Effect of surfactant surface coverage on formation of solid lipid nanoparticles (SLN)
T. Helgason, T.S. Awad, K. Kristbergsson, D.J. McClements, J. Weiss, 2009, 334, 75-81
The effect of surfactant surface coverage on formation and stability of Tween 20 stabilized tripalmitin solid lipid nanoparticles (SLN) was investigated. A lipid phase (10% w/w tripalmitin) and an aqueous phase (2% w/w Tween 20, 10 mM phosphate buffer, pH 7) were heated to 75°C and then homogenized using a microfluidizer. The resulting oil-in-water emulsion was kept at a temperature (37°C) above the crystallization temperature of the tripalmitin to prevent solidification of emulsion droplets, and additional surfactant at various concentrations (0–5% w/w Tween 20) was added. Droplets were then cooled to 5°C to initiate crystallization and stored at 20°C for 24 h. Particle size and/or aggregation were examined visually and by light scattering, and crystallization behavior was examined by differential scanning calorimetry (DSC). Excess Tween 20 concentration remaining in the aqueous phase was measured by surface tensiometry. Emulsion droplets after homogenization had a mean particle diameter of 134.1 ± 2.0 nm and a polydispersity index of 0.08 ± 0.01. After cooling to 5°C at low Tween 20 concentrations, SLN dispersions rapidly gelled due to aggregation of particles driven by hydrophobic attraction between insufficiently covered lipid crystal surfaces.
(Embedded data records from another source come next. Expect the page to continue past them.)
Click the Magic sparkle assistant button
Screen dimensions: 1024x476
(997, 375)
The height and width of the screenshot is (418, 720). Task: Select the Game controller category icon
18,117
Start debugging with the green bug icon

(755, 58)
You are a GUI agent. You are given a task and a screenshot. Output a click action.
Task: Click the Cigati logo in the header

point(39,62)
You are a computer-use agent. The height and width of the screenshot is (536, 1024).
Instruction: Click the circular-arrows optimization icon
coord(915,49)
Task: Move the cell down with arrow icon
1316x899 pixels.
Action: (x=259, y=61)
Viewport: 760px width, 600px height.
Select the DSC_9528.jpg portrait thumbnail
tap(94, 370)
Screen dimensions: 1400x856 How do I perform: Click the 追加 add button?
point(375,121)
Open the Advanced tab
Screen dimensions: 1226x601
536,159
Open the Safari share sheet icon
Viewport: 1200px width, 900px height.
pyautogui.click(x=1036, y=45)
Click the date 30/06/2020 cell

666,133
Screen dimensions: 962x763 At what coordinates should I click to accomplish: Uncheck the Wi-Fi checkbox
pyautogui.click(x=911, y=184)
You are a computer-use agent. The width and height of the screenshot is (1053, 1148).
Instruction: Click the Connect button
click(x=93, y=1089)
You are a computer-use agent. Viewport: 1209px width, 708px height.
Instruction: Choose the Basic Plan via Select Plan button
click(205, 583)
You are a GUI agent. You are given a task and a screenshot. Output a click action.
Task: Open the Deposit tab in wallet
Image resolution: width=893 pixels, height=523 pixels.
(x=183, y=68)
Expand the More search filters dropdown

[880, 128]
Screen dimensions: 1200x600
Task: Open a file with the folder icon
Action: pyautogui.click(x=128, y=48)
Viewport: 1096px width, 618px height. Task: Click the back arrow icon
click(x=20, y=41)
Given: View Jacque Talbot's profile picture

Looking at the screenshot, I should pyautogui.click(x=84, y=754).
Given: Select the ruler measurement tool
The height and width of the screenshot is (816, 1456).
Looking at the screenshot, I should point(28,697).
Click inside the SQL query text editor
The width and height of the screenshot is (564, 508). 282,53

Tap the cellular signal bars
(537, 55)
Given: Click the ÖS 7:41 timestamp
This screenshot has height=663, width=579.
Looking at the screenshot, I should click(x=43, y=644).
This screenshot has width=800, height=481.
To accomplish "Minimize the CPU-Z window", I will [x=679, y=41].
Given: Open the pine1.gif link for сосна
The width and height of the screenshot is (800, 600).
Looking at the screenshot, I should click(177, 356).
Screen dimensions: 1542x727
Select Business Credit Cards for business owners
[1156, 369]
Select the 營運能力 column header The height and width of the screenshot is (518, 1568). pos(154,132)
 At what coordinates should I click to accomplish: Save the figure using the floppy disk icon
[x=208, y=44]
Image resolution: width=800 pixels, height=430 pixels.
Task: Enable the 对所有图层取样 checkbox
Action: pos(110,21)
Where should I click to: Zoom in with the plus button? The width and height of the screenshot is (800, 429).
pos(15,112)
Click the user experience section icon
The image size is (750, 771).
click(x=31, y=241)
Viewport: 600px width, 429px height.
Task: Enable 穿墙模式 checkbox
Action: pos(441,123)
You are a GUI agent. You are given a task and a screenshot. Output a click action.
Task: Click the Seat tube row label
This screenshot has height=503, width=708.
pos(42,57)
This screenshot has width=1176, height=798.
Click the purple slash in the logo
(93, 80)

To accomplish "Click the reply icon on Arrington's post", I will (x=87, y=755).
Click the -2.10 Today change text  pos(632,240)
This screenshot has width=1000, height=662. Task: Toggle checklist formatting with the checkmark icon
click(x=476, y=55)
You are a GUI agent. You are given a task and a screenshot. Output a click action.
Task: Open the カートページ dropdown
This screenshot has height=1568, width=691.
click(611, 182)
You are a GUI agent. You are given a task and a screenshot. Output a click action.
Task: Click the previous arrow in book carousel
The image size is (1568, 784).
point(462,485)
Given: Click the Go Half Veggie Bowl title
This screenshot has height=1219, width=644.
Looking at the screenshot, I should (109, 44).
Upon addition of 1–5% w/w Tween 20, SLN dispersions became increasingly stable. At low added Tween 20 concentration (<1% w/w) the SLN formed gels but only increased slightly at higher surfactant concentrations (>1% w/w). The Tween 20 concentration in the aqueous phase decreased after tripalmitin crystallization suggesting additional surfactant adsorption onto solid surfaces. At higher Tween 20 concentrations, SLN had increasingly complex crystal structures as evidenced by the appearance of additional thermal transition peaks in the DSC. The results suggest that surfactant coverage at the interface may influence crystal structure and stability of solid lipid nanoparticles via surface-mediated crystal growth.